Exercise brief >> Each line of the data below from the one holding "How do I perform: Zoom" to the one holding "Task: Open the Science menu item", inclusive, is to be reproduced exactly; no other line belongs in the answer.

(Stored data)
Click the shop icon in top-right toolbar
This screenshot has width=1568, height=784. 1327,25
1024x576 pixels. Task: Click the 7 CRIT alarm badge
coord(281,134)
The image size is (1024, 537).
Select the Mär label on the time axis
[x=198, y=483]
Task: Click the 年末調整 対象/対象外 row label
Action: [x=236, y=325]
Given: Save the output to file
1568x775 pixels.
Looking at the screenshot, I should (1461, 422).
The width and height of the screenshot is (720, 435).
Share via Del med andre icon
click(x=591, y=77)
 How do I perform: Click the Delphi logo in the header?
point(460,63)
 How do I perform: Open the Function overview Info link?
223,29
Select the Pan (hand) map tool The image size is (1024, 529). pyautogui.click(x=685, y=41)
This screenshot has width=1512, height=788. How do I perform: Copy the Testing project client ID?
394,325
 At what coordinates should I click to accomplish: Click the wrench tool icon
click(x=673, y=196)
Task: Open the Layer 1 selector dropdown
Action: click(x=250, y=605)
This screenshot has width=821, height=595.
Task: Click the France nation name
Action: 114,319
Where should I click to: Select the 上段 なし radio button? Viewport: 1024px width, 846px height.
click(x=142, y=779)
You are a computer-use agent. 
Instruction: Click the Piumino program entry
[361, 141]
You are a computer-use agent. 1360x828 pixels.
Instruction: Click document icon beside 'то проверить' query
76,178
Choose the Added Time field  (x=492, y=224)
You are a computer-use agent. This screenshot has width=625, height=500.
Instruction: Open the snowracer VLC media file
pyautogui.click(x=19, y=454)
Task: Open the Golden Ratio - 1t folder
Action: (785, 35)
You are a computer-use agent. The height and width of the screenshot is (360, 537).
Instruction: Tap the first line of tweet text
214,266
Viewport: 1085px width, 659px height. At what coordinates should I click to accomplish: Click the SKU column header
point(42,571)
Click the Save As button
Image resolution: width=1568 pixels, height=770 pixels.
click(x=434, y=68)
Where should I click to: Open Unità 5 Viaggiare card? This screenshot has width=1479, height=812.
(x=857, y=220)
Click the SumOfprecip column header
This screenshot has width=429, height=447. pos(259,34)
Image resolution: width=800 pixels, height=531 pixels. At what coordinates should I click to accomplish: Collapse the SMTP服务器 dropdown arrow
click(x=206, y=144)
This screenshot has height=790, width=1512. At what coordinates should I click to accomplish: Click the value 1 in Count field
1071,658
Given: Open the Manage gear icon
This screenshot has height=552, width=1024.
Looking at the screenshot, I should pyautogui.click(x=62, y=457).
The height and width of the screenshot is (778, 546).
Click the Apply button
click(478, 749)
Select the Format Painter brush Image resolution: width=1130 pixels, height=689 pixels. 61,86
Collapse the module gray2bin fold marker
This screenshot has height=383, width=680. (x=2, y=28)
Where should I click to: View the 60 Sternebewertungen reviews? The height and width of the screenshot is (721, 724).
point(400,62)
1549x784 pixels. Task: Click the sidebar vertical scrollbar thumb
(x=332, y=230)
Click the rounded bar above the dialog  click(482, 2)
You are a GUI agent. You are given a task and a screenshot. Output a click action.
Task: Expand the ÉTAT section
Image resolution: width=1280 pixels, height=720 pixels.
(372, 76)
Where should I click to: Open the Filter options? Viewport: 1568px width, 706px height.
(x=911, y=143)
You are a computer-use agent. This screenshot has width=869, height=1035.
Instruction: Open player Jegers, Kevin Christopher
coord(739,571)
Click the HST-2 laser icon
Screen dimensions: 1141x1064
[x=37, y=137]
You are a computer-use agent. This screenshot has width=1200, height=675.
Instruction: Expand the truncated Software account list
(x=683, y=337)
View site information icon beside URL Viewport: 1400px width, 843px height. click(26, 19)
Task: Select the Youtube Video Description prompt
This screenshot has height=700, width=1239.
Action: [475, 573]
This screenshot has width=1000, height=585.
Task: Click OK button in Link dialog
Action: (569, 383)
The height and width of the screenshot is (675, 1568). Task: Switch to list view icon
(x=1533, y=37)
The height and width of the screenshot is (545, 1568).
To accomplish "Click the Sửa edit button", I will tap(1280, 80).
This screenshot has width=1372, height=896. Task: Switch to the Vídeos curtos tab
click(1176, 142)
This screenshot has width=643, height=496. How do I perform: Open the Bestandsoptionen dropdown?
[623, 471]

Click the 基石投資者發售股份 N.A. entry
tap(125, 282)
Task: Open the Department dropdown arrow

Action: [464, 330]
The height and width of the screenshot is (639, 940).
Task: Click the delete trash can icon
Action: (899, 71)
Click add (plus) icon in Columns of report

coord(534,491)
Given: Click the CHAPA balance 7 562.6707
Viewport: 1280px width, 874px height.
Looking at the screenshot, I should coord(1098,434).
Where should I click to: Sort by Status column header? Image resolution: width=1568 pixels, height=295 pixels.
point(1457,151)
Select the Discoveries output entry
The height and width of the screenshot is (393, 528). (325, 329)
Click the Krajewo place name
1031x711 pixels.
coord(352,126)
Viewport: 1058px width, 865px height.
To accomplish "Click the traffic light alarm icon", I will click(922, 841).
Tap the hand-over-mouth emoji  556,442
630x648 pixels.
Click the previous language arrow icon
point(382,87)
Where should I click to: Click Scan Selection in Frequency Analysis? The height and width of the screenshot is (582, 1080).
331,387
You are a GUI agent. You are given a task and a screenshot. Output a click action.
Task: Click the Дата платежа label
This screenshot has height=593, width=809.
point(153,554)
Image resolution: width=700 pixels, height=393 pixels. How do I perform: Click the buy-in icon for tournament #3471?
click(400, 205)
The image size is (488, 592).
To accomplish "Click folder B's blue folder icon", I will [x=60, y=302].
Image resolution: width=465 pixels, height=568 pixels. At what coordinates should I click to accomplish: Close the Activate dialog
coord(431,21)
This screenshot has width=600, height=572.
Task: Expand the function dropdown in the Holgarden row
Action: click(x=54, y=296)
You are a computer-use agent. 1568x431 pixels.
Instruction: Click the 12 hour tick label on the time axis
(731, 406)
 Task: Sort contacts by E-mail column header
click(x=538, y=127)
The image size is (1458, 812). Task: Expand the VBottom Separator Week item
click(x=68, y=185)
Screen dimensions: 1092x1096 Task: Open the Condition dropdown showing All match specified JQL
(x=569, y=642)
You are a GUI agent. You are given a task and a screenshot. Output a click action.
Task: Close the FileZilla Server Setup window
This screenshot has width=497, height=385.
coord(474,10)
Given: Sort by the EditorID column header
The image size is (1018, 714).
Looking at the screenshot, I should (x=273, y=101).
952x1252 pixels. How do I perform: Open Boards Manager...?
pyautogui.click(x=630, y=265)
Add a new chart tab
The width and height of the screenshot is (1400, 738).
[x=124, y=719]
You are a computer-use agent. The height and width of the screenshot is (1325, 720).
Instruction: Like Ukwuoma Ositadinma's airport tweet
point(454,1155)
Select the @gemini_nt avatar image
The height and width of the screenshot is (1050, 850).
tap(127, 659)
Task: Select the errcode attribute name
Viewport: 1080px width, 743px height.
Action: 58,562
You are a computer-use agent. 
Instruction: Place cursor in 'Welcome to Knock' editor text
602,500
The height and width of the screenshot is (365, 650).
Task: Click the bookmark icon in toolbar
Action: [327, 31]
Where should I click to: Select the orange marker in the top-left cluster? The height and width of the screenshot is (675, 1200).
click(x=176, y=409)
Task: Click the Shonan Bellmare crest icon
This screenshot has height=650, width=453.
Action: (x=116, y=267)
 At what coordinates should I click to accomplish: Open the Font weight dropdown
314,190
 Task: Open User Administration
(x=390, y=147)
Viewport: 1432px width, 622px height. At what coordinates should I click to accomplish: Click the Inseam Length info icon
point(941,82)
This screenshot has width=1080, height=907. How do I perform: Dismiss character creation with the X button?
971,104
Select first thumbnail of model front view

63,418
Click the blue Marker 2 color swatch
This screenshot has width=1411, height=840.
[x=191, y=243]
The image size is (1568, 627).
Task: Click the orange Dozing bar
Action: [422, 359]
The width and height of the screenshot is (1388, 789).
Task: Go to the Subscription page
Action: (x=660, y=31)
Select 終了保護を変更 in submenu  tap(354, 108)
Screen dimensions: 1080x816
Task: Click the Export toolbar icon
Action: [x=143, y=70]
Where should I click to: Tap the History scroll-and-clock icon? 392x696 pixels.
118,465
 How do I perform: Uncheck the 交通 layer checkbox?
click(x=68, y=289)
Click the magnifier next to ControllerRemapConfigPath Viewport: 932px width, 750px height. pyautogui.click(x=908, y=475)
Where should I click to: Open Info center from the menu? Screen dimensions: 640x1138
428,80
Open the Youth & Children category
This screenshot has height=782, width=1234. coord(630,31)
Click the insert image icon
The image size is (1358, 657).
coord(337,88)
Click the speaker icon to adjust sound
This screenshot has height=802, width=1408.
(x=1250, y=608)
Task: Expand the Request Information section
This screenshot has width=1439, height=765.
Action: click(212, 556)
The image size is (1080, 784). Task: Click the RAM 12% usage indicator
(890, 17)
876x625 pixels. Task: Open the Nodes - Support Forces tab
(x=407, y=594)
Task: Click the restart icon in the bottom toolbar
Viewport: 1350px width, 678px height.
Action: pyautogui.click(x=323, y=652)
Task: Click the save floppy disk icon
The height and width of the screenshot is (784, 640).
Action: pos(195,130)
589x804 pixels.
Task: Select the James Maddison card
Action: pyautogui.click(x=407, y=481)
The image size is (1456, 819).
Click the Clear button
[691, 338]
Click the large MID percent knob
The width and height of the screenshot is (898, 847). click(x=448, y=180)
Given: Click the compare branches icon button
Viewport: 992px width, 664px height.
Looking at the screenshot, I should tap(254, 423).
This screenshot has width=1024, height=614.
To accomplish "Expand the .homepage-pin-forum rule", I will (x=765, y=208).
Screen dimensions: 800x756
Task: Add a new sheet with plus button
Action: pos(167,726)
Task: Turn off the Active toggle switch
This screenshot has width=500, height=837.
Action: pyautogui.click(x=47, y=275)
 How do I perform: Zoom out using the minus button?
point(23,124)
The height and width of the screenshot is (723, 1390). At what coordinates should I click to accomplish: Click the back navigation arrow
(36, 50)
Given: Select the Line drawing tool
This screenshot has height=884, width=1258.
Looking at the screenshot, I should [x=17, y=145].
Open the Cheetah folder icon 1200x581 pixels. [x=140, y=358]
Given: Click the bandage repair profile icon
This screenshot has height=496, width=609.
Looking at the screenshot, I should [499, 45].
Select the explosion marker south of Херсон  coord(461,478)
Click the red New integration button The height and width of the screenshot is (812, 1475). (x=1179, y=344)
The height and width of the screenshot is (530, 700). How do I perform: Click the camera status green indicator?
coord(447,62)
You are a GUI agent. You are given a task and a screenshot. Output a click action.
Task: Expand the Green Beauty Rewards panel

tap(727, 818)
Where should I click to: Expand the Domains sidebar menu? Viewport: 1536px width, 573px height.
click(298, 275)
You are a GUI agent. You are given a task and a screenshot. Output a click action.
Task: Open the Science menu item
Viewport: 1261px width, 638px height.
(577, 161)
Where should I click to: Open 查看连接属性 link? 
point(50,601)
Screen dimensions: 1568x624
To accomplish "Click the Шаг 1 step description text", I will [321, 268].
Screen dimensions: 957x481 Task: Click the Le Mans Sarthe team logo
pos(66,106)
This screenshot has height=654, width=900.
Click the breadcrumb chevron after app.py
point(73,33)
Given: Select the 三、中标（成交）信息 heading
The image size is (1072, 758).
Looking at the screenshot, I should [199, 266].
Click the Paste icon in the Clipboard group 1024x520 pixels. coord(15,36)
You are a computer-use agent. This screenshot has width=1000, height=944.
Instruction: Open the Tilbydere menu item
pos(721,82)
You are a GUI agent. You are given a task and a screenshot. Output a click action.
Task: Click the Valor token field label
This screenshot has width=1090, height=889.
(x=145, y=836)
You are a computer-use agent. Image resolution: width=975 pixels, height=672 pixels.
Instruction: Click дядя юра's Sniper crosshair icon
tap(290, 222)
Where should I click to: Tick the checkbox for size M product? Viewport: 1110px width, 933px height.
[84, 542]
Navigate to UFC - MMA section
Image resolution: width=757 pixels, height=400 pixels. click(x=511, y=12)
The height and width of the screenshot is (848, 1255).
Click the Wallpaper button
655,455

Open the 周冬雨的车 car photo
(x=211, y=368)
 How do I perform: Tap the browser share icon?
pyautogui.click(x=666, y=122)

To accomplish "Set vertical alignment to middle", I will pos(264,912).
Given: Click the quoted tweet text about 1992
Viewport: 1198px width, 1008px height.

Solved exercise >>
 How do I perform: Zoom out using the minus button?
point(23,124)
The height and width of the screenshot is (723, 1390). At what coordinates should I click to accomplish: Click the back navigation arrow
(36, 50)
Given: Select the Line drawing tool
This screenshot has height=884, width=1258.
Looking at the screenshot, I should [x=17, y=145].
Open the Cheetah folder icon 1200x581 pixels. [x=140, y=358]
Given: Click the bandage repair profile icon
This screenshot has height=496, width=609.
Looking at the screenshot, I should [499, 45].
Select the explosion marker south of Херсон  coord(461,478)
Click the red New integration button The height and width of the screenshot is (812, 1475). (x=1179, y=344)
The height and width of the screenshot is (530, 700). How do I perform: Click the camera status green indicator?
coord(447,62)
You are a GUI agent. You are given a task and a screenshot. Output a click action.
Task: Expand the Green Beauty Rewards panel

tap(727, 818)
Where should I click to: Expand the Domains sidebar menu? Viewport: 1536px width, 573px height.
click(298, 275)
You are a GUI agent. You are given a task and a screenshot. Output a click action.
Task: Open the Science menu item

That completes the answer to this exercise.